EXCERPTED RECORDS

——————

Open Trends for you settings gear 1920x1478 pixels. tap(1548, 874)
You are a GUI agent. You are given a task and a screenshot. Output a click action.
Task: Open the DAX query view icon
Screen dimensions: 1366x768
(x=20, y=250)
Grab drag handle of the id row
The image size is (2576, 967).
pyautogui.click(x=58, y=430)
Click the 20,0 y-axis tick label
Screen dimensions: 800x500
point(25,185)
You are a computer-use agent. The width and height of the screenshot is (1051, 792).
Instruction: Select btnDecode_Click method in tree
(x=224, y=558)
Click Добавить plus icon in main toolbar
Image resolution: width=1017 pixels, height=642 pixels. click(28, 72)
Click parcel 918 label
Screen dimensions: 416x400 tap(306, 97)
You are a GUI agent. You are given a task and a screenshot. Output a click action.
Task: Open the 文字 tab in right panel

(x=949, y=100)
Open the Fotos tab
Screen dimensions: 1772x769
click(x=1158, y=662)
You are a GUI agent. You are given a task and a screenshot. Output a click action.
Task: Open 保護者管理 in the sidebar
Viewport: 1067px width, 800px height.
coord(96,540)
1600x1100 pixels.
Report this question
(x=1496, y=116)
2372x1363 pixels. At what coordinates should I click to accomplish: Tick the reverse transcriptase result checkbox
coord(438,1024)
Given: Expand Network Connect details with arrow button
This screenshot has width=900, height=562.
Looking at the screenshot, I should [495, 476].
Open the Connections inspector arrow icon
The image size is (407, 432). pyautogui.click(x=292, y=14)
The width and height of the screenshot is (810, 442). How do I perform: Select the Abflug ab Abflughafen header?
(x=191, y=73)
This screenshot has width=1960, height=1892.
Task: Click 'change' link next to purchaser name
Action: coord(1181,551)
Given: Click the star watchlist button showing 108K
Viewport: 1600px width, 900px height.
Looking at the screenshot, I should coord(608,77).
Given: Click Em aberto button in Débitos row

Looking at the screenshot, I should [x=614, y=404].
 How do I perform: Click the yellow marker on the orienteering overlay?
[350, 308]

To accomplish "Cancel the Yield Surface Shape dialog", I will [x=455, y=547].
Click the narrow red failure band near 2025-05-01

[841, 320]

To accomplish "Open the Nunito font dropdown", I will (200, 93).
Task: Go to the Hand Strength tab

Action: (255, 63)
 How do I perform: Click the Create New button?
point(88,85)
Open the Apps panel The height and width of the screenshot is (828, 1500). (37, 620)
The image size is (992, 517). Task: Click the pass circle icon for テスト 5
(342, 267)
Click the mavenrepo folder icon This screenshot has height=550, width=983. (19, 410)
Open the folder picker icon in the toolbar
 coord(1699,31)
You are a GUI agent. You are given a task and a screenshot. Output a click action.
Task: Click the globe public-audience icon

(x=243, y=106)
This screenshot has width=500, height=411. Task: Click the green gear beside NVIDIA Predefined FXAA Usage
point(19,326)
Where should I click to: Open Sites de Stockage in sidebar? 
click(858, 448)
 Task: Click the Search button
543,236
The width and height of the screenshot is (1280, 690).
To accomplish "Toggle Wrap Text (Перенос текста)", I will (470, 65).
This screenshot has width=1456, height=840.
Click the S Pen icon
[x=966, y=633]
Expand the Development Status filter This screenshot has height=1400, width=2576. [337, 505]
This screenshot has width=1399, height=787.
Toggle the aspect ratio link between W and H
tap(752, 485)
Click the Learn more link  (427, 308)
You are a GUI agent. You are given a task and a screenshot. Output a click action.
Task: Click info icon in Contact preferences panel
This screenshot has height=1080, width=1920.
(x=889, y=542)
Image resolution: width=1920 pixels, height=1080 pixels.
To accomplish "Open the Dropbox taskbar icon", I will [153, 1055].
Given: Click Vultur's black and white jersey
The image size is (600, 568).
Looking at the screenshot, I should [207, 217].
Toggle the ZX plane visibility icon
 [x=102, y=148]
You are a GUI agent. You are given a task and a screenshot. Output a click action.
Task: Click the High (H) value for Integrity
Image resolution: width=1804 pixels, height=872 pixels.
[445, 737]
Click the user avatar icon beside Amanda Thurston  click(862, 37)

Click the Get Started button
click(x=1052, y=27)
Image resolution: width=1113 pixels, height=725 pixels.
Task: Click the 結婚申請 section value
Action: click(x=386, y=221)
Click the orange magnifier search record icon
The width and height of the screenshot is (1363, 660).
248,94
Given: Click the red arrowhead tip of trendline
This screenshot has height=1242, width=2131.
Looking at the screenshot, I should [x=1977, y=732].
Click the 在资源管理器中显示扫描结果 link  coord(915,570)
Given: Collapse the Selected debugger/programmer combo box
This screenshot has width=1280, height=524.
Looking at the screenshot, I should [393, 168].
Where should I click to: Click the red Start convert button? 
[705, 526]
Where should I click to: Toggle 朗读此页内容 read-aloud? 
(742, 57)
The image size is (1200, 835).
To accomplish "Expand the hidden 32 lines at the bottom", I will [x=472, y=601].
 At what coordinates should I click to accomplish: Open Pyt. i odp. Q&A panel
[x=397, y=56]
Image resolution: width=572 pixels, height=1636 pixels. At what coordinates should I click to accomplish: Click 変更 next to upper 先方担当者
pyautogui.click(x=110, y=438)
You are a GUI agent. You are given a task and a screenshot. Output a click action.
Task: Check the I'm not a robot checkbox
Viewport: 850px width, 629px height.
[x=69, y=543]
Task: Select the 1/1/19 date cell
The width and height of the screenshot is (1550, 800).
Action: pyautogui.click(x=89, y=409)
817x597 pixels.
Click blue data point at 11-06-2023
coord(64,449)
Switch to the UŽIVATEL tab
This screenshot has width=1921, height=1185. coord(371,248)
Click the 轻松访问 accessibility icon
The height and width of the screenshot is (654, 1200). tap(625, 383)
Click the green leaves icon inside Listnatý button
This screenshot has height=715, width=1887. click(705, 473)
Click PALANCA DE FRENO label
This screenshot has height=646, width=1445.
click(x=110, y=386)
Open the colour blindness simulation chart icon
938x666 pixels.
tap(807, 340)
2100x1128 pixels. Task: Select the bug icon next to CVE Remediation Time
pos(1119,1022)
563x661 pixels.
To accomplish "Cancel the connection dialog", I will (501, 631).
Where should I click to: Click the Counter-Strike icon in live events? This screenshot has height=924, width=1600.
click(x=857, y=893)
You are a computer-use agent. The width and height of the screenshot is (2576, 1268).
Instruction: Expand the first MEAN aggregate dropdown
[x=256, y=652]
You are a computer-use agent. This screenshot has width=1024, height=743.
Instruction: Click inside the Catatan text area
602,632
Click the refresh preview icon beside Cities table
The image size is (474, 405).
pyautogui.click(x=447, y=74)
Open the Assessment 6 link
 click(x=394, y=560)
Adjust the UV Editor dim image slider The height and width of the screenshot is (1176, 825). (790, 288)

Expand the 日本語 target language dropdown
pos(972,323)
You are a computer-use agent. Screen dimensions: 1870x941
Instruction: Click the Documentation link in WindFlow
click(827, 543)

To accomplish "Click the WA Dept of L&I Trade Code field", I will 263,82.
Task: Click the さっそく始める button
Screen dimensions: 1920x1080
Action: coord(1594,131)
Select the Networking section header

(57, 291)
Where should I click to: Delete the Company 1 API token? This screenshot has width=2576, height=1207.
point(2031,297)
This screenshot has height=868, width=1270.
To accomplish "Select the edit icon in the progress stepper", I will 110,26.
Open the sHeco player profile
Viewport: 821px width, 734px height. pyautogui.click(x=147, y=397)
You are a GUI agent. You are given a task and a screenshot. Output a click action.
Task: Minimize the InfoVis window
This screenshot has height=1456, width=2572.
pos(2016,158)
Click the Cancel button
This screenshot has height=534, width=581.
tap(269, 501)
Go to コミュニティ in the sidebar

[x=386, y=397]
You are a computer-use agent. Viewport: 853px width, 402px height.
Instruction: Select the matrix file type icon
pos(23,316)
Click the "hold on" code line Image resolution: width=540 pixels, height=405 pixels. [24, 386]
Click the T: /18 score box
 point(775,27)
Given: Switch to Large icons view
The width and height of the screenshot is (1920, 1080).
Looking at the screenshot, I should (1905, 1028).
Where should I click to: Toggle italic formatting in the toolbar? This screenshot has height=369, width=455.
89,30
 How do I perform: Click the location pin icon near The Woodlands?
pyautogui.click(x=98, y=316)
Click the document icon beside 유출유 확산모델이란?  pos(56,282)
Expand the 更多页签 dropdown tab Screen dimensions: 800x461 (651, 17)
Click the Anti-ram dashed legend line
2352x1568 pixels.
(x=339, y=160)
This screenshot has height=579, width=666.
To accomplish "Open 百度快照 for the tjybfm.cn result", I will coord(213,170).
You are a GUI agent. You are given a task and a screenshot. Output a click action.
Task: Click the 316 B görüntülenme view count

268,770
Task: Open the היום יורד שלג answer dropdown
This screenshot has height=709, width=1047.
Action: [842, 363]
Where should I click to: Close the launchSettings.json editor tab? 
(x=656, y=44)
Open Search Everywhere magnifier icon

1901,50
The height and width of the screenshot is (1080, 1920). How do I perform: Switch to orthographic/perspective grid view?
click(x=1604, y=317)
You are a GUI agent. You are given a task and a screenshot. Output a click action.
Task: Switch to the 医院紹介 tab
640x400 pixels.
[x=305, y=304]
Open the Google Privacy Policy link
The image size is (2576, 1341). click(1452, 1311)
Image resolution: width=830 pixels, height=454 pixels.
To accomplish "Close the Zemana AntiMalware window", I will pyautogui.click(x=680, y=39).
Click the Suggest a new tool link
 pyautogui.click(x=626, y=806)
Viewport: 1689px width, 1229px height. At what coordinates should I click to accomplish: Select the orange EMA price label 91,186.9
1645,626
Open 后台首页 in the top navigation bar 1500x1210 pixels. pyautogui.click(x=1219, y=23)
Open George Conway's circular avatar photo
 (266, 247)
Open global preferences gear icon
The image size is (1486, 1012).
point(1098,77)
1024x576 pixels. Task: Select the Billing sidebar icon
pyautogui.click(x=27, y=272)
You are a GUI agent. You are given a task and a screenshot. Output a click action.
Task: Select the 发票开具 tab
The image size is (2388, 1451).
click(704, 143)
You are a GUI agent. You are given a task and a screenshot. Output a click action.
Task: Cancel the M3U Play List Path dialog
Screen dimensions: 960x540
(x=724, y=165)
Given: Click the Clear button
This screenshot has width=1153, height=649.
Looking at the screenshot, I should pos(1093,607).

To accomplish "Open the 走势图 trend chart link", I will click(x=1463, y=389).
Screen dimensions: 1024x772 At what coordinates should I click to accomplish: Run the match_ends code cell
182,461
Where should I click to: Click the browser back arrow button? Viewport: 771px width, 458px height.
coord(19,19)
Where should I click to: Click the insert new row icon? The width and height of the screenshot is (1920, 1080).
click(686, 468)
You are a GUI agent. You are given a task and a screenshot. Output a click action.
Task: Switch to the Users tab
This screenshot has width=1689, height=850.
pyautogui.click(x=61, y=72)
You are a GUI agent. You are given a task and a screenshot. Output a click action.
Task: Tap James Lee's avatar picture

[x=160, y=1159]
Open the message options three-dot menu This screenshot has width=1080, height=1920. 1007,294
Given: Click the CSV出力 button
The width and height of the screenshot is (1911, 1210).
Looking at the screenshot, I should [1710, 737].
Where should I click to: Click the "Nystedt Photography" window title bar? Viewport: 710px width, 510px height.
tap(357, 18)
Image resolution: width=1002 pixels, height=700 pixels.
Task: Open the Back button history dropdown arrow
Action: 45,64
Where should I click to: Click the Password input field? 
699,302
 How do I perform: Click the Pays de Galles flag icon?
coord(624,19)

——————

Rewrite the lines starting with the one that contains "pixels. [24, 386]" and going on through the one that contains "I will coord(213,170).", putting "bold" in place of "italic" and changing nothing else.

Click the "hold on" code line Image resolution: width=540 pixels, height=405 pixels. [24, 386]
Click the T: /18 score box
 point(775,27)
Given: Switch to Large icons view
The width and height of the screenshot is (1920, 1080).
Looking at the screenshot, I should (1905, 1028).
Where should I click to: Toggle bold formatting in the toolbar? This screenshot has height=369, width=455.
89,30
 How do I perform: Click the location pin icon near The Woodlands?
pyautogui.click(x=98, y=316)
Click the document icon beside 유출유 확산모델이란?  pos(56,282)
Expand the 更多页签 dropdown tab Screen dimensions: 800x461 (651, 17)
Click the Anti-ram dashed legend line
2352x1568 pixels.
(x=339, y=160)
This screenshot has height=579, width=666.
To accomplish "Open 百度快照 for the tjybfm.cn result", I will coord(213,170).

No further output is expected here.